There is a particular irony in the fact that it took President Donald Trump, hardly a champion of rights for African-Americans and other racial minorities, to be the one who pardoned former heavyweight champion Jack Johnson.
An African-American who is among the greatest heavyweight boxers of all time, Johnson was convicted by an all-white jury in 1913 of violating the Mann Act, which was enacted in 1910 and made it a felony to transport a woman across state lines for “immoral purposes.”
His conviction was a glaring miscarriage of justice and many, notably Sen. John McCain (R-Ariz.) and filmmaker Ken Burns, have championed Johnson’s cause and pushed for a pardon. Congress passed a resolution in 2015 calling for Johnson’s pardon, but President Obama didn’t sign it.
Eric Holder, who was President Obama’s attorney general from 2009 through 2015, told WPIX in New York in 2016 that allegations of domestic violence against Johnson made him difficult to pardon.
“Jack Johnson no question was convicted unfairly,” Holder told WPIX. “That might be a historical injustice that might need to be rethought.”
But Holder then brought up the domestic violence issue, noting, “There are on the other side countervailing concerns about the way [Johnson] treated women, physically treated women. So all of this has to be balanced before this president or his successor would make a determination that a pardon is appropriate.”
Johnson’s conviction, though, clearly was a sham and was a wrong that needed to be corrected. Burns released a statement lauding the decision:
“It is the right thing to do. I’m just so happy that Senator John McCain, who has led our efforts to achieve a posthumous pardon for Jack Johnson, has lived to witness this moment. The pardon announced today helps correct an injustice experienced by Jack Johnson.
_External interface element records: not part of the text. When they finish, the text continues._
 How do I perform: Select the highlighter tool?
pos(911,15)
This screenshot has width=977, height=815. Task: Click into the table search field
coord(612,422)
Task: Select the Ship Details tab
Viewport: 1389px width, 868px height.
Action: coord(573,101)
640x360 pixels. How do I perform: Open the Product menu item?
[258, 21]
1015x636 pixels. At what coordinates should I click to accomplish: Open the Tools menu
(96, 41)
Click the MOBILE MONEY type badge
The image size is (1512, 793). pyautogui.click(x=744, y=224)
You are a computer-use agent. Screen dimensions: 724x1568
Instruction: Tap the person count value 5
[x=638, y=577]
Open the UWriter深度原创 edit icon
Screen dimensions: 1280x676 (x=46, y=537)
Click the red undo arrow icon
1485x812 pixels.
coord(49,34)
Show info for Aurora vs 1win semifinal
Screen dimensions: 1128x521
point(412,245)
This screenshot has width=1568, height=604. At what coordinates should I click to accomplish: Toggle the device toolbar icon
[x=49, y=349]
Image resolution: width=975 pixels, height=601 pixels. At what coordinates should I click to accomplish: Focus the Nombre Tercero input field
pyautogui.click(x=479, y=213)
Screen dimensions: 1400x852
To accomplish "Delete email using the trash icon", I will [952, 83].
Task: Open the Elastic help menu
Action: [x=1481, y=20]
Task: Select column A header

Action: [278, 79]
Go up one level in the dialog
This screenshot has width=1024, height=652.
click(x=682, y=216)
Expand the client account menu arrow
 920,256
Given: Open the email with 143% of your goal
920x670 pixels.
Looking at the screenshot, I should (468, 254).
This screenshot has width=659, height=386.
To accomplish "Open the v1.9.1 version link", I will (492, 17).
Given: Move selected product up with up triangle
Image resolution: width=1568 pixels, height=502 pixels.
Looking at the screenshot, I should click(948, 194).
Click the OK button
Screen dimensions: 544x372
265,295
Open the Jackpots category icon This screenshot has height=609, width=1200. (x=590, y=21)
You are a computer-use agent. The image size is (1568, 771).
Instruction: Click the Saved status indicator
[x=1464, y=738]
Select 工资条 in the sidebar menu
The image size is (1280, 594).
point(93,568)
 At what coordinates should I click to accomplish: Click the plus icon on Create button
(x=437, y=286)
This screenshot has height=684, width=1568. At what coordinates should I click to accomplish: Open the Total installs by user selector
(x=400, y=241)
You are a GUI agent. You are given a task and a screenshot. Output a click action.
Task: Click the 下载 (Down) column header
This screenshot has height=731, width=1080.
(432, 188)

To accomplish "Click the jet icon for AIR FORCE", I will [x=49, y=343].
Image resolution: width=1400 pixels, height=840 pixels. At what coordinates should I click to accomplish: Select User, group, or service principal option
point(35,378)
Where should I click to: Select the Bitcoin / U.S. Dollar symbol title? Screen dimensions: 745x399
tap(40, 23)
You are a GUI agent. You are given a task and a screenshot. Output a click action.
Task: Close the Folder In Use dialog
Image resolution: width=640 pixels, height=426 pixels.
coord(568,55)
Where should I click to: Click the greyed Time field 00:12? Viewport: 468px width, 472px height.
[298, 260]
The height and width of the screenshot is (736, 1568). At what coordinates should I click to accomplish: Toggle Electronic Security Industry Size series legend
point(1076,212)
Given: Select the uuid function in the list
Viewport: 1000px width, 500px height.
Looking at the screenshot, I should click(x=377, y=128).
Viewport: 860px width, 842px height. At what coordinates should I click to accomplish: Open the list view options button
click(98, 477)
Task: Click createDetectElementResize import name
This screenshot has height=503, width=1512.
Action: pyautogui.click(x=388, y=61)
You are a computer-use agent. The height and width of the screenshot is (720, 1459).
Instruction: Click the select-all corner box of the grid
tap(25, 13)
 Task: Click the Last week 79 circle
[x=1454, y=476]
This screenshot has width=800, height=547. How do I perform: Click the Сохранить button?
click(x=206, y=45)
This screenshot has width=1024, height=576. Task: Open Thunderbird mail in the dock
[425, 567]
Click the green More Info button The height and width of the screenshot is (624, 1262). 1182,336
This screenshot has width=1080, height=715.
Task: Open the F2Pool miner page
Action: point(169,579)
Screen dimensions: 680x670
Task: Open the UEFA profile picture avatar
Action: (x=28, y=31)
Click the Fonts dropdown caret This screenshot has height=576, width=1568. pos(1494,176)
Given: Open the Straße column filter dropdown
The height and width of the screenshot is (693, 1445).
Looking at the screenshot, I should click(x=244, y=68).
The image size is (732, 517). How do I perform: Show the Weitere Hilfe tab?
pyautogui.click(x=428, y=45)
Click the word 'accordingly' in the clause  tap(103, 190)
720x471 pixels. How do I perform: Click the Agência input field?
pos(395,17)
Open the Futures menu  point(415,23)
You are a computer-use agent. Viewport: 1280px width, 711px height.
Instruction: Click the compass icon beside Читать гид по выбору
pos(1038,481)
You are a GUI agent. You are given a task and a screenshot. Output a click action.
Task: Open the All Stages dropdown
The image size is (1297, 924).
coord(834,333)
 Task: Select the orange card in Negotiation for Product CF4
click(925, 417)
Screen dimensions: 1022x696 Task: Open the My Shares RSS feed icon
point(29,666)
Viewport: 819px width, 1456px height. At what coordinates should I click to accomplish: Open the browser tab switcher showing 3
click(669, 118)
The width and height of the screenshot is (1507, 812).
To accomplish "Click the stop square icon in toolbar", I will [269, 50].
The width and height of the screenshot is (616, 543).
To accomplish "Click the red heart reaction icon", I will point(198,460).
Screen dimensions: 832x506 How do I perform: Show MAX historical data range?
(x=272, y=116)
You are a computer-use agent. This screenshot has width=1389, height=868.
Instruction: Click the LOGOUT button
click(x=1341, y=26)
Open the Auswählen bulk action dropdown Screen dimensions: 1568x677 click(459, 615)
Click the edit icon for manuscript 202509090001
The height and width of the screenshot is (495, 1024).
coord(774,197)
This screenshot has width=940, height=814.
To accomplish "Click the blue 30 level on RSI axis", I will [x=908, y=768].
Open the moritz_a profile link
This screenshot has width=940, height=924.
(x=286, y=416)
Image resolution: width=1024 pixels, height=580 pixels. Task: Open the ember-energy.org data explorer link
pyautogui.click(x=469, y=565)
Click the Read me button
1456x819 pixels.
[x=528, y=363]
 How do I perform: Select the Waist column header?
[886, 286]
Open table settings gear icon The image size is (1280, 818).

But it also reminds us of a racist past and how even today racist remarks and coded words are used to imperil African Americans, especially black men, and to advance an un-American agenda.”
Johnson was Muhammad Ali more than 30 years before the boxer who would go on to become known as “The Greatest” was born. Like Ali, Johnson was a heavyweight champion who had uncommon speed, quickness and movement for a man who was 6-foot-1 and weighed around 210 pounds.
At the turn of the 20th century, that was large for a heavyweight of that era. But Johnson had the agility, footwork and hand speed of men 40 and 50 pounds lighter, and so he was a dominant fighter in his peak.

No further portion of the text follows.